Die mobile Geflügelhaltung ist dabei keine neue Idee, sagt Dorkewitz. Eine erste Blütezeit habe es in Deutschland bereits um 1930 gegeben, denn mit kleinen mobilen Geflügelwagen konnte das bei der Ernte ausgefallene Getreide direkt verwertet werden. Seit den 2000er-Jahren steige die Zahl der mobilen Geflügelhaltungen in Deutschland wieder an, so Dorkewitz. Diese Haltungsform eigne sich besonders für die Direktvermarktung von Eiern. 

Der Bundesverband der mobilen Geflügelhalter (BVMG) geht nach Angaben der Wissenschaftlerin deutschlandweit von rund 3,3 Millionen Geflügelplätzen auf rund 3.000 Betrieben aus. Während der Coronapandemie sei die Nachfrage nach regional erzeugten Produkten stark gestiegen, habe aber seit Beginn des Ukrainekrieges mit gestiegenen Energie- und Futterkosten auch wieder abgenommen. Daher rechne der Verband damit, dass die Zahl der mobilen Ställe etwas sinken und sich auf einem Niveau von 1,5 bis 2 Millionen Geflügelplätzen einpendeln werde, berichtete Dorkewitz.

Arbeitsaufwand vergleichsweise hoch

Derweil ist der Arbeitsaufwand pro Huhn bei mobilen Ställen im Vergleich zu anderen Haltungsformen vergleichsweise hoch, etwa weil bei jedem Versetzen neu Zäune gezogen werden müssen und keine festen Einrichtungen für Futter, Wasser oder das Entmisten vorhanden sind. Ähnlich wie in anderen Freilandhaltungen sind die Tiere zudem Beutegreifern wie Greifvögeln, Füchsen, Mardern und Co. ausgesetzt. Hinzu kommen Witterungseinflüsse – ob Hitze im Sommer oder Kälte im Winter.
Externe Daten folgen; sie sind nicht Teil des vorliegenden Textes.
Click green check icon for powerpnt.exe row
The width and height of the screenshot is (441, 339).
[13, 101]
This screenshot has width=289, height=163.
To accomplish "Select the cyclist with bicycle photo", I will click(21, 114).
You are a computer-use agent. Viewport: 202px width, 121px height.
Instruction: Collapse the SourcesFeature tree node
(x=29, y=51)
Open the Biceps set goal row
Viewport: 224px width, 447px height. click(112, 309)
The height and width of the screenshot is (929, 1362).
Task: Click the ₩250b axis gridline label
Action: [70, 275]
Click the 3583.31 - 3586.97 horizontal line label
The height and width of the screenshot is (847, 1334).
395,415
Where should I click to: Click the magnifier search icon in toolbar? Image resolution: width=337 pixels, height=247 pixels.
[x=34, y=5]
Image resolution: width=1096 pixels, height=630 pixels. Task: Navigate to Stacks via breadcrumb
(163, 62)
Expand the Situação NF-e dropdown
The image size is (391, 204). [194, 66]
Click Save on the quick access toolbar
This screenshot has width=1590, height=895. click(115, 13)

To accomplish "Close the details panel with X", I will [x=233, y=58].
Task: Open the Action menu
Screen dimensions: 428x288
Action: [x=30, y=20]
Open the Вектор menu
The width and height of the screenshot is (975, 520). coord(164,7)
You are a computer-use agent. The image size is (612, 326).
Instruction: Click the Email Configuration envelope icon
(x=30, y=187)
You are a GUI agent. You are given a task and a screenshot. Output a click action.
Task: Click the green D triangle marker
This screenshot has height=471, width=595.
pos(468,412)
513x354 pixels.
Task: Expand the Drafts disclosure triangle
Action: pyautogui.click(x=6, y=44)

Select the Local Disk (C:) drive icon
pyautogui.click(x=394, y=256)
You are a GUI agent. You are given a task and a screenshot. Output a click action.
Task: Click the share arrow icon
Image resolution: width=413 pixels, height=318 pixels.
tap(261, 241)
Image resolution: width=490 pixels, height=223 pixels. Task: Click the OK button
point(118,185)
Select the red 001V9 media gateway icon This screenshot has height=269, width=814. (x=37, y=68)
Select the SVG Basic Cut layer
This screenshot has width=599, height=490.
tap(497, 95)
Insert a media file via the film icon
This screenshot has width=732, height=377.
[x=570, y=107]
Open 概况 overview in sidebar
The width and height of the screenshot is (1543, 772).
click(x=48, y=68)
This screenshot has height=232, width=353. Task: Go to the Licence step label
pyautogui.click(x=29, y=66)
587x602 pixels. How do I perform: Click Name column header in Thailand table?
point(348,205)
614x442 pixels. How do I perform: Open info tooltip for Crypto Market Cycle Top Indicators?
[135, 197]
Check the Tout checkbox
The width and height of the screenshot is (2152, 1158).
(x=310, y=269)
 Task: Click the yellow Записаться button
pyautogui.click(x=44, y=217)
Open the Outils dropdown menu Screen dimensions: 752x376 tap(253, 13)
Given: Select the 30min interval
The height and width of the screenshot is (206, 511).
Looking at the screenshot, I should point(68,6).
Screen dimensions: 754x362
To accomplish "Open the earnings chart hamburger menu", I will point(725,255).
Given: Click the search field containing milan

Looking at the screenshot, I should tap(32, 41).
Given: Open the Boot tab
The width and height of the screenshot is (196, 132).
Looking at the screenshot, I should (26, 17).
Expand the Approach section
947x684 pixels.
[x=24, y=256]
Ähnlich wie in anderen Freilandhaltungen bestehen zudem Infektionsrisiken durch Wildvögel, etwa durch die Vogelgrippe.

Verbraucher schätzen verbessertes Tierwohl

Damit sich der höhere Arbeitsaufwand rechne, muss laut LLH derzeit beim Endkunden ein Preis von 38 bis 40 Cent pro Freilandei aus Mobilstallhaltung erzielt werden und etwa 45 Cent pro Bio-Ei aus dieser Haltung. Bei dem Forschungsprojekt fanden die Wissenschaftler heraus, dass Kunden durchaus bereit sind, für das verbesserte Tierwohl auch mehr Geld pro Ei auszugeben. Diese Erfahrung macht auch Landwirt Theiß – das zeige die Wertschätzung der Kunden und mache ihn stolz, sagt er. Nur die besonders große vorösterliche Nachfrage nach weißen Eiern könne man nicht decken – doch ließen sich ja auch braune Eier gut färben und dekorieren.